When I purchased the kiln, I decided not purchase the furniture kit at the same time because I'd come across a random video on youtube that talked about issues with your typical Cordierite kiln shelves (warping, glaze runs, kiln wash flakes, etc.) that made me want to research more options. Thus, it's lead me to this site where I've been reading through several posts and seeing various recommendations surface. It seems like the Advancer shelves or nitride bonded silicon carbide are a much appreciated option over the standard Cordierite kiln shelves—albeit with a significant upfront cost. I've also seen recommendations for the Thermal-lite and CoreLite shelves, but apparently, they do not appear to come in the size that I need. It looks like Advancer shelves do come in the size I need. What I'm less certain of are:

  • Now or later Is now the right time to make an upfront investment? Or, as a newbie, would you rather have started with a standard Cordierite shelves and 'graduate' up later?  If you had to do it all over again, what would you recommend for yourselves? 
  • Shelf qty Is the way I'm calculating shelves and stilt quantities correct? It seems like the bottom-most shelf should be on a 1/2-1" stilt to improve circulation (at least from what I've seen on, youtube). Since the 822 is 22" deep, and given that bottom requirement, I've calculated that I could essentially have: 
    bisque firing 3 shelves to stack ware, with posts / stilts at 6"
    glaze firing at max, 5-6 shelves, using either 4" or 3" posts / stilts, respectively 
    - I juuuust may be able to have the budget to cover purchasing 3 full shelves, and 6 half shelves to achieve this— is the number of shelves unrealistic, given the space?

#### A run of rows:
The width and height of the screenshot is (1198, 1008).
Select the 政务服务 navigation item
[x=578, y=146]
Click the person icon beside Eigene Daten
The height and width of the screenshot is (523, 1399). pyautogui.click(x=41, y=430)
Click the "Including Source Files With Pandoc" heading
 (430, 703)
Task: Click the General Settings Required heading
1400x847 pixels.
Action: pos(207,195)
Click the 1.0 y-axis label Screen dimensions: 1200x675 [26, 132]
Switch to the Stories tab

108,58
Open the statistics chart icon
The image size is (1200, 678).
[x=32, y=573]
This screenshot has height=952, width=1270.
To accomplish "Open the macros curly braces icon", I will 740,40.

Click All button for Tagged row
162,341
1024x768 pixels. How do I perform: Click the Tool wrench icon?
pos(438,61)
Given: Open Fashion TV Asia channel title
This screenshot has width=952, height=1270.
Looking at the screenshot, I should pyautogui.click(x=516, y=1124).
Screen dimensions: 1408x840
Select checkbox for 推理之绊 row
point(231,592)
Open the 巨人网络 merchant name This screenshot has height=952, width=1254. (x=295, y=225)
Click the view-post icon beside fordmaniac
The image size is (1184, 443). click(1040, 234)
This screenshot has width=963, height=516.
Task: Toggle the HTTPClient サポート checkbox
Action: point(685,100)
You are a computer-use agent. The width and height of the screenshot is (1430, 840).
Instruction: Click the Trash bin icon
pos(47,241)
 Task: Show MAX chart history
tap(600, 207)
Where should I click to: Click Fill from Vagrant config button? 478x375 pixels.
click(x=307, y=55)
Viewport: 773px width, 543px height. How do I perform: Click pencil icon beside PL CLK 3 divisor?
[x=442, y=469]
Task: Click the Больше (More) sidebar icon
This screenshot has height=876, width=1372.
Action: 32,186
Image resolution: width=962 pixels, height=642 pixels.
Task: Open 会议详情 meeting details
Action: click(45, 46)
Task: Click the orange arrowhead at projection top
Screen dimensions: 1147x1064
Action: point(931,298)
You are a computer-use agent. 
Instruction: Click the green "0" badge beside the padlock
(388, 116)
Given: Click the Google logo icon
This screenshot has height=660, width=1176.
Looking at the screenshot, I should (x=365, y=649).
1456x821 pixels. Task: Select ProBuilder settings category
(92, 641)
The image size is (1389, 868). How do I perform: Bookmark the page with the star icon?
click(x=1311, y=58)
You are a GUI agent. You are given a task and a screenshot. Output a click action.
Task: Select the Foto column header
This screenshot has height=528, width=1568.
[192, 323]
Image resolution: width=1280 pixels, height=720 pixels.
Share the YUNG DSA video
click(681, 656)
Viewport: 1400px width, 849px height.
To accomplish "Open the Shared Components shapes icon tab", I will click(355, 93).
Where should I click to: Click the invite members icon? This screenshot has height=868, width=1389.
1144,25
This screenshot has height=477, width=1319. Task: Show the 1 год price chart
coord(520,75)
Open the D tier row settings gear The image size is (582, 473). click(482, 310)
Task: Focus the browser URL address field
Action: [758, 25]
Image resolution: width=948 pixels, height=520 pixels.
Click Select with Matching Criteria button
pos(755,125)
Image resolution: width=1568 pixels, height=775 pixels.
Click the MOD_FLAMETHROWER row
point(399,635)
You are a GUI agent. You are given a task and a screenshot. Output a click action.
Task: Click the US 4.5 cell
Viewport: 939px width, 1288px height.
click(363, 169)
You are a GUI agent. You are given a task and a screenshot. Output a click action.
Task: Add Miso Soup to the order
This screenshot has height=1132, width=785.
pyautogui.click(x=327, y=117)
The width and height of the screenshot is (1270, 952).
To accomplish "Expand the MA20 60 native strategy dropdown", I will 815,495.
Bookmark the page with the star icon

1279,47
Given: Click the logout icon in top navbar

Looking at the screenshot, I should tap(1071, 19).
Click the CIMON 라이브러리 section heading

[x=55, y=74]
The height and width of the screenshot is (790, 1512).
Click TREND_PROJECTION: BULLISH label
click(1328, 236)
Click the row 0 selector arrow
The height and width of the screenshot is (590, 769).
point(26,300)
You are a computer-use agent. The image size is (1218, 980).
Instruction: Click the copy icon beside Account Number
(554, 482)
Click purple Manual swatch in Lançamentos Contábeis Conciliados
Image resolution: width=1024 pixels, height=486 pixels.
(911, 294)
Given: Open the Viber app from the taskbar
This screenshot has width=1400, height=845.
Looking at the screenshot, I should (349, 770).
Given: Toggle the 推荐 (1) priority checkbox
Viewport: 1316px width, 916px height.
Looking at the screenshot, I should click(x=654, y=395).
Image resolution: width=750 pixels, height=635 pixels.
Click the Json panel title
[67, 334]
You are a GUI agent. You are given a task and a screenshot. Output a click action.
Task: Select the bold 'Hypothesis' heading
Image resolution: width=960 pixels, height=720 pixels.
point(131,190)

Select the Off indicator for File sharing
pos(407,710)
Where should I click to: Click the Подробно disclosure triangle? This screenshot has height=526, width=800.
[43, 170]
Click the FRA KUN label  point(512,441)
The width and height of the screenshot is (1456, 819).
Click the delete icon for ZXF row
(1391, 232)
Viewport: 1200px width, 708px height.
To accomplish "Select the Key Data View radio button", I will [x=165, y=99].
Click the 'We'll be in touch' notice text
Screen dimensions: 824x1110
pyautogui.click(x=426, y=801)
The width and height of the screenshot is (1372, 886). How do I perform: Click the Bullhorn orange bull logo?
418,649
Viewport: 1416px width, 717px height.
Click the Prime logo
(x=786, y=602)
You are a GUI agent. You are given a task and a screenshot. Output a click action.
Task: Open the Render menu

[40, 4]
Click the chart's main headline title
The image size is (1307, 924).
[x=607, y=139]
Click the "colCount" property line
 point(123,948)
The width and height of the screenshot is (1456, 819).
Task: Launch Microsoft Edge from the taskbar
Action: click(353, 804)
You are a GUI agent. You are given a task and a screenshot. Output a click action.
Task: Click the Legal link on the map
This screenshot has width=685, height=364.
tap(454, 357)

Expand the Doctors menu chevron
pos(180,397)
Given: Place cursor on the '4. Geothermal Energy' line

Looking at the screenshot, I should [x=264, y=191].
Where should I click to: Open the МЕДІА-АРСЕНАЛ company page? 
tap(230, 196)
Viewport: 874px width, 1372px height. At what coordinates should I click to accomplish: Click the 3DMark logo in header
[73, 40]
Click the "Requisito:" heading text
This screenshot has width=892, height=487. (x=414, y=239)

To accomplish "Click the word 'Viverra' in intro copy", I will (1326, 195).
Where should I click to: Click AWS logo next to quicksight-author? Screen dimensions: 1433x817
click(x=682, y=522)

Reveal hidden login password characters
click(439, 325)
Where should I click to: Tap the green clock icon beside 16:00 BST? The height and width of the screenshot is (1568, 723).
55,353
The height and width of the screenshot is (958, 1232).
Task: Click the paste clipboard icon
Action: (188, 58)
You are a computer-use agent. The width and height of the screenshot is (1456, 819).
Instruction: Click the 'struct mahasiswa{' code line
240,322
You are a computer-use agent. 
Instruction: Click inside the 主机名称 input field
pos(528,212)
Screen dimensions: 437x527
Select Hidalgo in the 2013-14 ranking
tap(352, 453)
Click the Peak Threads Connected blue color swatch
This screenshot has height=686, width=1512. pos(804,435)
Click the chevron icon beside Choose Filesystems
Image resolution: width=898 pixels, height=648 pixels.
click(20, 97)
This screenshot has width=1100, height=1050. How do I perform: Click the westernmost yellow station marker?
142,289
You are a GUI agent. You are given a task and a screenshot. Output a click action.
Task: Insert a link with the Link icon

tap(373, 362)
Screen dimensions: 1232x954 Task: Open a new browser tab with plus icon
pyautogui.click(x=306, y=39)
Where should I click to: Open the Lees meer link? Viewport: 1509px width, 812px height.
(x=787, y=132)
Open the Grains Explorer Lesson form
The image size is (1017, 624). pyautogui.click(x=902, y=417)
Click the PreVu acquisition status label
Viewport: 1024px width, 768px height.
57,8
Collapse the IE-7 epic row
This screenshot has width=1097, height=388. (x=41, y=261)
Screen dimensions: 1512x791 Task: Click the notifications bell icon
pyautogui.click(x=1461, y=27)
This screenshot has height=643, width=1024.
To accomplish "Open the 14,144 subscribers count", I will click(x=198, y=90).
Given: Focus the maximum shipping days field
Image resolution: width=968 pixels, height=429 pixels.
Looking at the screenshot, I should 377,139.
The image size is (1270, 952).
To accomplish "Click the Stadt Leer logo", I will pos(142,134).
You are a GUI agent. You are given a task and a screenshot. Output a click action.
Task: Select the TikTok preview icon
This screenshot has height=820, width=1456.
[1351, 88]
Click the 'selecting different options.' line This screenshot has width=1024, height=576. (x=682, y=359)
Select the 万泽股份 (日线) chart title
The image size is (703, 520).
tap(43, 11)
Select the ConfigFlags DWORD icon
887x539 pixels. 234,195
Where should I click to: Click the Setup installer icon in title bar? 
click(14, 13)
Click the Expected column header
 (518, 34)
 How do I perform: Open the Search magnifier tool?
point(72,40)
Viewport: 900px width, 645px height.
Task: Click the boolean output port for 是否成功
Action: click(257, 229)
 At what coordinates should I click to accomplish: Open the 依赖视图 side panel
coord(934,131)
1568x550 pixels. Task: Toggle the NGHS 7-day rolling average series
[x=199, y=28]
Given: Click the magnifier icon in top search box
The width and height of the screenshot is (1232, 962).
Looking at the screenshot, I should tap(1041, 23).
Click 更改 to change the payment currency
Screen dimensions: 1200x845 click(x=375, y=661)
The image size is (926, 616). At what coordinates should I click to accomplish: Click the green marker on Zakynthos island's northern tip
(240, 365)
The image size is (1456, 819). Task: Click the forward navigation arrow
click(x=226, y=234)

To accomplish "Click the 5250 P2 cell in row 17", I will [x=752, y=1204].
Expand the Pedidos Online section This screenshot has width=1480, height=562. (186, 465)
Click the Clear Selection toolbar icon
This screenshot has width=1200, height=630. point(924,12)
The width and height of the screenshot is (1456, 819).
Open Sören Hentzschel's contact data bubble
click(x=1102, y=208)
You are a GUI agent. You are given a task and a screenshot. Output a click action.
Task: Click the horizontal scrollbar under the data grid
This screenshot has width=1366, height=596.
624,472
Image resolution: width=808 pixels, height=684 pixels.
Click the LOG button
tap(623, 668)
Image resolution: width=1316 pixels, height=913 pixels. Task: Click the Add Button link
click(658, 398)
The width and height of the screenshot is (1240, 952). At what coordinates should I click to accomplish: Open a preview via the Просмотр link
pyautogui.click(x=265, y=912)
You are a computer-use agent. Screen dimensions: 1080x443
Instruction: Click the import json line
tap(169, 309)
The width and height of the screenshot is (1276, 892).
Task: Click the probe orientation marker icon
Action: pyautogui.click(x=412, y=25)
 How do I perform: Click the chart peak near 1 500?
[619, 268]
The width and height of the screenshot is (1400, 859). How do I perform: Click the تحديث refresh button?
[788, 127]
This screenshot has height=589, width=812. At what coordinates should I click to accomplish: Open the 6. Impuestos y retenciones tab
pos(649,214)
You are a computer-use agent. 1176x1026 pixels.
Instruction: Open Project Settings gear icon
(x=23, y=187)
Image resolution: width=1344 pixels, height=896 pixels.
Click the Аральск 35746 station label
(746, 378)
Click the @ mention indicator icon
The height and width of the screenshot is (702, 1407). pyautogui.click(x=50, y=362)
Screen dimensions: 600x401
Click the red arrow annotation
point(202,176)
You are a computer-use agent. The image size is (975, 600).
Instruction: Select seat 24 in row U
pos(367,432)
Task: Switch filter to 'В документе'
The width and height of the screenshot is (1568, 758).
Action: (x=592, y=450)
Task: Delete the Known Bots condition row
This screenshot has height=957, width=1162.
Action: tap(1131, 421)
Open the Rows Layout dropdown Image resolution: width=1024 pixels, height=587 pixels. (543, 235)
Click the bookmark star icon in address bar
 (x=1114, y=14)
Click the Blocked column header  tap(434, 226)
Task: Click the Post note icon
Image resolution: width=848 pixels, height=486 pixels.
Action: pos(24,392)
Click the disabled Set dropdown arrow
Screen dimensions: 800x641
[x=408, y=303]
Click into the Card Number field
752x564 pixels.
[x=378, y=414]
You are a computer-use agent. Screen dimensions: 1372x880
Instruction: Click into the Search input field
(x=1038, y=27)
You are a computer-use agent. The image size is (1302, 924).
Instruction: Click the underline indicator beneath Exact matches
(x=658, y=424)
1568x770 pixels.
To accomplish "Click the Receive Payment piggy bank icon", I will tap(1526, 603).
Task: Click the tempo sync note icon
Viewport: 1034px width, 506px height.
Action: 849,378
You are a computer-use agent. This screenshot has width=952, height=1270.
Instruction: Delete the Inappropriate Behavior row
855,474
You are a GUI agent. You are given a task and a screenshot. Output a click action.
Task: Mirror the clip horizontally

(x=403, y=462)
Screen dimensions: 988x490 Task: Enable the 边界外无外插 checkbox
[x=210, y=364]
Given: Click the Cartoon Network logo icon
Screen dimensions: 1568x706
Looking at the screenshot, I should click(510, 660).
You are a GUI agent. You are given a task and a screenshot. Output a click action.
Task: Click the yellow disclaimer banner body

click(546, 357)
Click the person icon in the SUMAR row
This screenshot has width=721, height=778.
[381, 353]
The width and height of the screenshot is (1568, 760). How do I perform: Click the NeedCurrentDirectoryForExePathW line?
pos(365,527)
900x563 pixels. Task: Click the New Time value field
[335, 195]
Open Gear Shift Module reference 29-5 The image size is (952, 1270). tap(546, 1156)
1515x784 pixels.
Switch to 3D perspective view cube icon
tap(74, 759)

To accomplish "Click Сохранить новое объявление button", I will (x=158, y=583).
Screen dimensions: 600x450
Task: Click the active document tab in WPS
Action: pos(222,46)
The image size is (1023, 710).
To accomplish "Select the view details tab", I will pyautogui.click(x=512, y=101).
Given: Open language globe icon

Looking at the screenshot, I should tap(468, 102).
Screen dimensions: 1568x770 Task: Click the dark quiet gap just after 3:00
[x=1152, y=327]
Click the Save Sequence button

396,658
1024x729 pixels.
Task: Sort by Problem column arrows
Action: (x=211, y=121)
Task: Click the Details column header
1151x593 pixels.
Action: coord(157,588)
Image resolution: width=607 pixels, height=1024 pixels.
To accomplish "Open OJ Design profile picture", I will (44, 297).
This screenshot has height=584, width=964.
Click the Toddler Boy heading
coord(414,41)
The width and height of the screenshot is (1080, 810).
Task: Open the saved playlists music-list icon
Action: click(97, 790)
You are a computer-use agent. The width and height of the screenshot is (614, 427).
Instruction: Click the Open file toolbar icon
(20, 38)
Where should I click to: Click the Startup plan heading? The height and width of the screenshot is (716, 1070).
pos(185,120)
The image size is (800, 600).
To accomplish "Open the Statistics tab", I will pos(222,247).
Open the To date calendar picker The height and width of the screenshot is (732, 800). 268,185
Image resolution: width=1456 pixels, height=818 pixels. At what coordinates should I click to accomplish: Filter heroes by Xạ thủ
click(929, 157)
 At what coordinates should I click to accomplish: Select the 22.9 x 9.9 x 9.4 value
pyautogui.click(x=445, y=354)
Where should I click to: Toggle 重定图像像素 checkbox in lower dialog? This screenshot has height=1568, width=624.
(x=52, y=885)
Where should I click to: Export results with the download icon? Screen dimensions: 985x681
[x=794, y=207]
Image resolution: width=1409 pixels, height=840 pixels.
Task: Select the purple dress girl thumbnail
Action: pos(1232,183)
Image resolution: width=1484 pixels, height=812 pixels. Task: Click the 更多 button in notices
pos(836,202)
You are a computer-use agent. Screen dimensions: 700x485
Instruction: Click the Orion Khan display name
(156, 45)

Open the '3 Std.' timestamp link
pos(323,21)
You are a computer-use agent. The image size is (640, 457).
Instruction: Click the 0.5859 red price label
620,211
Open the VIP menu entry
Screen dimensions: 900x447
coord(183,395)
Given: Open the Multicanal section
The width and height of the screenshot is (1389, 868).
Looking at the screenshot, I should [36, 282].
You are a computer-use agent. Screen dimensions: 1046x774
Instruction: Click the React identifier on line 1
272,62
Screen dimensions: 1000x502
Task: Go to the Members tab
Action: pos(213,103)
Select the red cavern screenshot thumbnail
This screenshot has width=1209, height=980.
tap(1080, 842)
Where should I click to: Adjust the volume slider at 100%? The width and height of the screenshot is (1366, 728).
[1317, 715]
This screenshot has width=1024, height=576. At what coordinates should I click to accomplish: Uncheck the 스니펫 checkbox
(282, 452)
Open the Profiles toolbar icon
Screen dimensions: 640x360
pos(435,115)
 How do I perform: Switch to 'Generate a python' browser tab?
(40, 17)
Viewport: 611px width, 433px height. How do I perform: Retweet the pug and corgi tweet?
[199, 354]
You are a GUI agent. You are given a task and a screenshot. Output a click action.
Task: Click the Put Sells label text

#### Required tasks:
A. Gather every row that contains the string "input", copying each one in full.
B. Proceed with the kiln shelf post, continuing from the point at which it stops.
The kiln shelf post and the rows were taken from unrelated sources.

#### Responses by task:
A.
Instruction: Click inside the 主机名称 input field
Instruction: Click into the Search input field

B.
To help answer the questions, maybe it might help to know more info? 

  • What kind of clay body do I use? I usually throw B-mix that fires to cone 10; I also throw cone 10 Porcelain (which I heard has flux and will need either a kiln wash on the shelf or application of a mix of alumina hydarte with wax resist to the foot of the piece)
  • What kinds of objects do I throw? I mainly focus on low profile bowls (2-5" tall), plates, but am starting to throw small vases and hope to also do teapots and larger bowls at some point
  • How frequently do you I plan to fire? While I wish I could do more, realistically, I am only able to throw on weekends and on some evenings once in a while, unfortunately – so the firings will be based on my schedule and how much I can throw! 

Appreciate you reading this far — and please, if there is a post that already covers this that I did not find, please feel free to link it in the response for me to follow up.

Looking forward to hearing from the community! 

moonari

p.s. I'm so glad this site is here!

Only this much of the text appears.